Brandenburg will die Halbjahreszeugnisse an Grundschulen abschaffen und durch ein Gespräch ersetzen In Berlin dürfen die Eltern mitentscheiden, ob Zensuren vergeben werden

Potsdam - „Das ist ein weiterer Schritt in Richtung Kuschelpädagogik“, sagt Gordon Hoffmann. Der bildungspolitische Sprecher der CDU-Landtagsfraktion aus Perleberg hatte auf eine Anfrage im brandenburgischen Parlament bestätigt bekommen, dass die Landesregierung die Halbjahreszeugnisse in den Grundschulklassen drei und vier abschaffen will. „Ersetzt werden sollen sie durch ein sogenanntes ,Entwicklungsgespräch‘“, sagte Hoffmann am Mittwoch dieser Zeitung. Seiner Ansicht nach würde die rot-rote Landesregierung nach der gerade beschlossenen Abschaffung der Noten in den zweiten Klassen mit diesen Plänen, die „nicht per Gesetz, sondern per Verordnung durchgeführt werden, die Eltern entmündigen“.

Denn Eltern wollten „richtige Zeugnisse mit richtigen Noten“, sagte Hoffmann, „weil die eine akzeptierte Form der Rückmeldung über den Leistungsstand des Kindes sind“. So hätten sich bei entsprechenden Befragungen mehr als drei Viertel für Zensuren ausgesprochen.

Doch nicht alle denken wie der CDU-Mann aus Perleberg. Erst vor wenigen Tagen haben Kinderschutzbund und Bildungsgewerkschaft GEW heftig die Initiative der schleswig-holsteinischen Bildungsministerin Karin Prien (CDU) kritisiert, die am liebsten die von ihren Vorgängern eingeführte notenfreie Grundschule wieder abschaffen möchte. Die Annahme, dass Kinder ohne Ziffernnoten nicht ausreichend lernen, sei längst überholt, heißt es in der Stellungnahme des Kinderschutzbundes: „Im Gegenteil: Studien belegen, dass gerade in der Grundschule Ziffernnoten die Leistungsmotivation beeinträchtigen () Sie verstärken Leistungsängste und behindern die Lernfreude.“

Wer Inklusion und individuelle Förderung von Kindern mit unterschiedlichen Hintergründen und Ausgangspositionen ernst nehme, könne sie nicht einfach gleichbehandeln, sagen viele Bildungsexperten. Genau dies geschehe aber bei der Vergabe von Zensuren. Außerdem suggerierten Ziffernnoten „eine mathematische Genauigkeit, die angesichts der vielen Aspekte, die in die Notengebung einfließen, eine Illusion ist“ meint Brandenburgs grüne Bildungspolitikerin Marie Luise von Halem: „Individuelle Lernstandsbeschreibungen können wesentlich detaillierter auf Fähigkeiten, Fortschritte und individuelle Stärken eingehen.“ Die Grünen unterstützen deshalb die geplante Änderung der Grundschulverordnung in Brandenburg.

■ **Aufgabe a**: Schreib aus den Einträgen den Abschnitt von der Zeile mit „Click Сохранить отчет button“ bis einschließlich der Zeile mit „pyautogui.click(x=180, y=583)“ unverändert ab.

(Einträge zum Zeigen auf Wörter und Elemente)
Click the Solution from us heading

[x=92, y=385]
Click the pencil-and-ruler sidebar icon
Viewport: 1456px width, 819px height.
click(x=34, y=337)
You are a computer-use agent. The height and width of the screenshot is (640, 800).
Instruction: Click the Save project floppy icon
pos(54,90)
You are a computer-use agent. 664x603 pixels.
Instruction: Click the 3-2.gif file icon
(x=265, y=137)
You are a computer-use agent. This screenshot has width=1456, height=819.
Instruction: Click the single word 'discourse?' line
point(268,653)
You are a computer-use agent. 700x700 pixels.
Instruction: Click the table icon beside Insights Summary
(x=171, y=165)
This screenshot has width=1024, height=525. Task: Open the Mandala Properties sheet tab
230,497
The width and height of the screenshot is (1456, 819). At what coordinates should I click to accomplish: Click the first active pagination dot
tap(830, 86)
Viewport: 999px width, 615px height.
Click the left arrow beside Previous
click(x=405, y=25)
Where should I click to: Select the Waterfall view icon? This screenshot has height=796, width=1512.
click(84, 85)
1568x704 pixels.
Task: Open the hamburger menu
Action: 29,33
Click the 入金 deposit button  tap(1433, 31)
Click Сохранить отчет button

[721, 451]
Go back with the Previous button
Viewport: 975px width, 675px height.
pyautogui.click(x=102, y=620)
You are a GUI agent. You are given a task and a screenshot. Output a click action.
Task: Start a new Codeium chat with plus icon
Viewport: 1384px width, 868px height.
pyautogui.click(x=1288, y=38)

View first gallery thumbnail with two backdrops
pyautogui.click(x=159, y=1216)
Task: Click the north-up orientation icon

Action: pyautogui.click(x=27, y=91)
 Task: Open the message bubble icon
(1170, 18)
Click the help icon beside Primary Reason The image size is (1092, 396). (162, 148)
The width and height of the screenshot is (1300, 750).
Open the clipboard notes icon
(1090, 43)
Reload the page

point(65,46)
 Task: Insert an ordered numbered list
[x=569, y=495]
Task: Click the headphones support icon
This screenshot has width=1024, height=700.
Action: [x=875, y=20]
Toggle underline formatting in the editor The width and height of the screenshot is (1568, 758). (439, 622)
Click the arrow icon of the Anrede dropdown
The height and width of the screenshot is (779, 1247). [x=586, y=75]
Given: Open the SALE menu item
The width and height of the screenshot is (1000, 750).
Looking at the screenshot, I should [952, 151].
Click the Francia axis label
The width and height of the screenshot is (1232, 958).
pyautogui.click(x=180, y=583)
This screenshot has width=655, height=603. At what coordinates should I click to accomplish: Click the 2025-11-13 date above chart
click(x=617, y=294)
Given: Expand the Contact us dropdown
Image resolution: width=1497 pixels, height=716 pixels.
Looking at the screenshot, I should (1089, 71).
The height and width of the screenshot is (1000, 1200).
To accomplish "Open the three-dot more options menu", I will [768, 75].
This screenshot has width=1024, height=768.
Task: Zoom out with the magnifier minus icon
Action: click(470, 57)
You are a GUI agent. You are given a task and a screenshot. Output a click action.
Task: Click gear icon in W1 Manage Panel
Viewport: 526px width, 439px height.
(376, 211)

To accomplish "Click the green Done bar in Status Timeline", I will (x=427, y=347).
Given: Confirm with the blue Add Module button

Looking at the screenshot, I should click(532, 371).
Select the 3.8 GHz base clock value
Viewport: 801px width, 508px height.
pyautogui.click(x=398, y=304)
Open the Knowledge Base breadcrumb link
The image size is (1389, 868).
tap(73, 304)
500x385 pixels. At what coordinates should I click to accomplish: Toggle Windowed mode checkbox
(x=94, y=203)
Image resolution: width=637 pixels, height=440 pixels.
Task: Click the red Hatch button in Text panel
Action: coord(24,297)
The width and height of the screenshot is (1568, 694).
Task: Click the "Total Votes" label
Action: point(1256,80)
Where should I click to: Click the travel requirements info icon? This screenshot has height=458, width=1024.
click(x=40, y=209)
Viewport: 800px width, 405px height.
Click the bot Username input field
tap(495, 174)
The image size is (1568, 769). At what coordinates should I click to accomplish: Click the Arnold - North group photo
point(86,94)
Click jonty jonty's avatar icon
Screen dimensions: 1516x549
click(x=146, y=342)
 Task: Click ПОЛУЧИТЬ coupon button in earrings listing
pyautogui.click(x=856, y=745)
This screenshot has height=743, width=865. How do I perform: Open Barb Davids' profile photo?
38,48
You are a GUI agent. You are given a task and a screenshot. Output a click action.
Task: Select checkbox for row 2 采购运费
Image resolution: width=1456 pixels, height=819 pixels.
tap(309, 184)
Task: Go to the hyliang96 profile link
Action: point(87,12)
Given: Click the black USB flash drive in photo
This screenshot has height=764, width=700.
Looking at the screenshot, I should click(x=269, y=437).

■ **Aufgabe b**: Gib aus dem Text über die Halbjahreszeugnisse den Abschnitt von „Wer Inklusion und“ bis einschließlich „Grundschulverordnung in Brandenburg.“ wortgetreu wieder.

■ **Vollständige Antwort a**:
Click Сохранить отчет button

[721, 451]
Go back with the Previous button
Viewport: 975px width, 675px height.
pyautogui.click(x=102, y=620)
You are a GUI agent. You are given a task and a screenshot. Output a click action.
Task: Start a new Codeium chat with plus icon
Viewport: 1384px width, 868px height.
pyautogui.click(x=1288, y=38)

View first gallery thumbnail with two backdrops
pyautogui.click(x=159, y=1216)
Task: Click the north-up orientation icon

Action: pyautogui.click(x=27, y=91)
 Task: Open the message bubble icon
(1170, 18)
Click the help icon beside Primary Reason The image size is (1092, 396). (162, 148)
The width and height of the screenshot is (1300, 750).
Open the clipboard notes icon
(1090, 43)
Reload the page

point(65,46)
 Task: Insert an ordered numbered list
[x=569, y=495]
Task: Click the headphones support icon
This screenshot has width=1024, height=700.
Action: [x=875, y=20]
Toggle underline formatting in the editor The width and height of the screenshot is (1568, 758). (439, 622)
Click the arrow icon of the Anrede dropdown
The height and width of the screenshot is (779, 1247). [x=586, y=75]
Given: Open the SALE menu item
The width and height of the screenshot is (1000, 750).
Looking at the screenshot, I should [952, 151].
Click the Francia axis label
The width and height of the screenshot is (1232, 958).
pyautogui.click(x=180, y=583)

■ **Vollständige Antwort b**:
Wer Inklusion und individuelle Förderung von Kindern mit unterschiedlichen Hintergründen und Ausgangspositionen ernst nehme, könne sie nicht einfach gleichbehandeln, sagen viele Bildungsexperten. Genau dies geschehe aber bei der Vergabe von Zensuren. Außerdem suggerierten Ziffernnoten „eine mathematische Genauigkeit, die angesichts der vielen Aspekte, die in die Notengebung einfließen, eine Illusion ist“ meint Brandenburgs grüne Bildungspolitikerin Marie Luise von Halem: „Individuelle Lernstandsbeschreibungen können wesentlich detaillierter auf Fähigkeiten, Fortschritte und individuelle Stärken eingehen.“ Die Grünen unterstützen deshalb die geplante Änderung der Grundschulverordnung in Brandenburg.